● EXERCISE DESCRIPTION: Reproduce verbatim the rows from the line containing "Select the 全部 all-time range" through the end of the rows, both included.

● DATA SECTION:
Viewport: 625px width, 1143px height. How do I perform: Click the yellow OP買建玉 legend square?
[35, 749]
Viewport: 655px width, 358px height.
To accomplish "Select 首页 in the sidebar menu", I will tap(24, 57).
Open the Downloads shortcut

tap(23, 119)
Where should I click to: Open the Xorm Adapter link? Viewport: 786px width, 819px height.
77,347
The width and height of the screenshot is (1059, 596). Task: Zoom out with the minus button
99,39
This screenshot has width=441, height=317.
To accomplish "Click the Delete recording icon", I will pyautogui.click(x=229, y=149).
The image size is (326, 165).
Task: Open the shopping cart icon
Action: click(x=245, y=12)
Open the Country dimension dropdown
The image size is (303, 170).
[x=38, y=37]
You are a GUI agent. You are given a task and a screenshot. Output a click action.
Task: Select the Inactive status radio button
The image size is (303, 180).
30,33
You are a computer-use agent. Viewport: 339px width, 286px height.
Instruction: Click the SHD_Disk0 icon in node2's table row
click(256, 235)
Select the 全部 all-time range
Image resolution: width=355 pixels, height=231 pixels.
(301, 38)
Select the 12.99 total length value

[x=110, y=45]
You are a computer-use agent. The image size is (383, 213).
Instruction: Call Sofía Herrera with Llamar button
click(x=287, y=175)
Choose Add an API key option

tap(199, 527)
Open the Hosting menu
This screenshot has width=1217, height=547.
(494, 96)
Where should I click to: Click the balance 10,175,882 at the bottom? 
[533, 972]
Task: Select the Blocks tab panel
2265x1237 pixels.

● SOLUTION TO THE PROBLEM:
Select the 全部 all-time range
Image resolution: width=355 pixels, height=231 pixels.
(301, 38)
Select the 12.99 total length value

[x=110, y=45]
You are a computer-use agent. The image size is (383, 213).
Instruction: Call Sofía Herrera with Llamar button
click(x=287, y=175)
Choose Add an API key option

tap(199, 527)
Open the Hosting menu
This screenshot has width=1217, height=547.
(494, 96)
Where should I click to: Click the balance 10,175,882 at the bottom? 
[533, 972]
Task: Select the Blocks tab panel
2265x1237 pixels.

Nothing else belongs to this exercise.